Book Synopsis Chamber Music by : James M. Keller

Download or read book Chamber Music written by James M. Keller and published by Oxford University Press. This book was released on 2011 with total page 517 pages. Available in PDF, EPUB and Kindle. Book excerpt: Chamber Music: A Listener's Guide brings together acclaimed program annotator James Keller's essays on the essential chamber-music repertoire. Written to be meaningful to non-professional music-lovers while also providing enrichment for chamber-music professionals, these notes offer generous historical background for 193 works by 56 composers from the 18th century to the present.

The Operas of Alban Berg

The Operas of Alban Berg
Author :
Publisher : Univ of California Press
Total Pages : 356
Release :
ISBN-10 : 0520066162
ISBN-13 : 9780520066168
Rating : 4/5 (62 Downloads)

Book Synopsis The Operas of Alban Berg by : George Perle

Download or read book The Operas of Alban Berg written by George Perle and published by Univ of California Press.
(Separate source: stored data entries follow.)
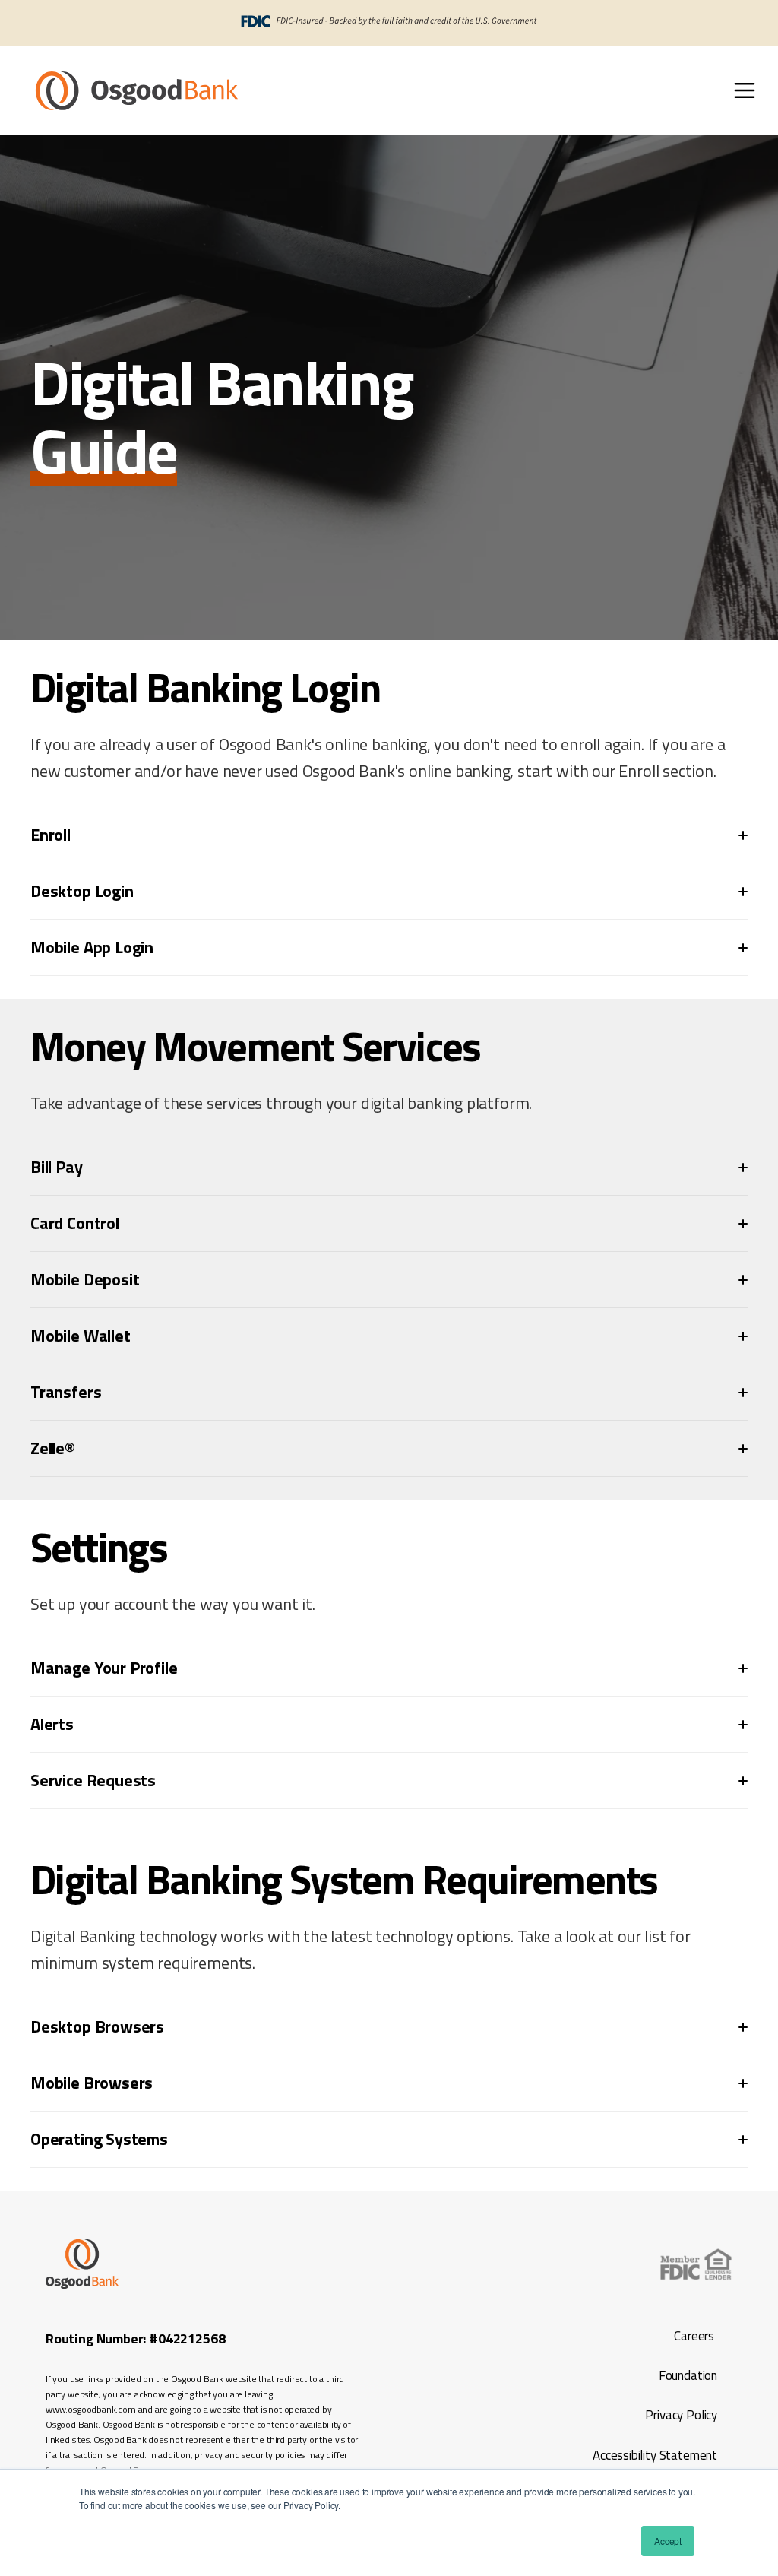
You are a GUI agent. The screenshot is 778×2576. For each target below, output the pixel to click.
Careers (694, 2336)
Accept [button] (668, 2540)
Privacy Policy (680, 2415)
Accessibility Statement (653, 2455)
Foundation (688, 2375)
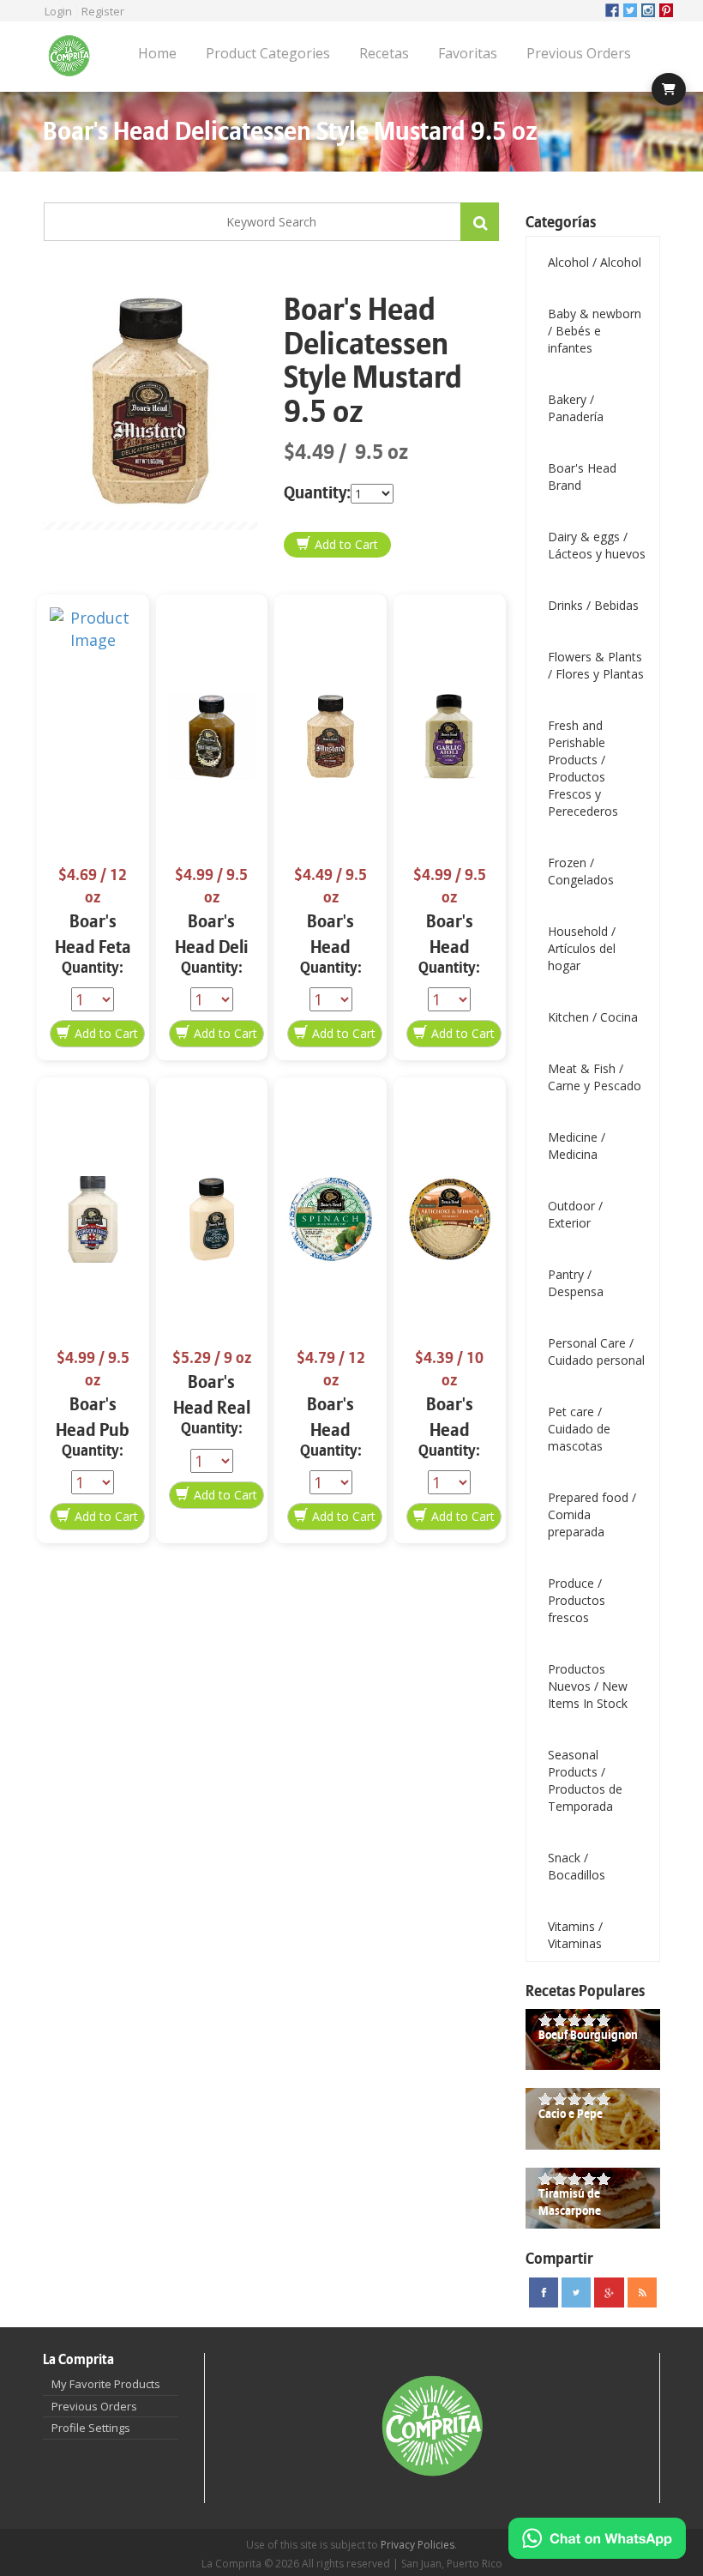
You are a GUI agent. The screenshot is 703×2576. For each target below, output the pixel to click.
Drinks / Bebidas (593, 605)
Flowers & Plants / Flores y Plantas (596, 665)
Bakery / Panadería (576, 408)
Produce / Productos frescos (576, 1600)
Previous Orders (578, 53)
This book was released on 1989 with total page 356 pages. Available in PDF, EPUB and Kindle. Book excerpt:

Encrypted Messages in Alban Berg's Music

Encrypted Messages in Alban Berg's Music
Author :
Publisher : Routledge
Total Pages : 330
Release :
ISBN-10 : 9781136522871
ISBN-13 : 1136522875
Rating : 4/5 (71 Downloads)

Book Synopsis Encrypted Messages in Alban Berg's Music by : Siglind Bruhn

Download or read book Encrypted Messages in Alban Berg's Music written by Siglind Bruhn and published by Routledge. This book was released on 2013-10-28 with total page 330 pages. Available in PDF, EPUB and Kindle. Book excerpt: The 12 new essays in this volume explore the relationship between text and music in Alban Berg's works. The book examines the biographical issues that made such expressive choices attractive to the composer, and explores ways in which works not involving explicit verbal texts create signification, allusion, and reference.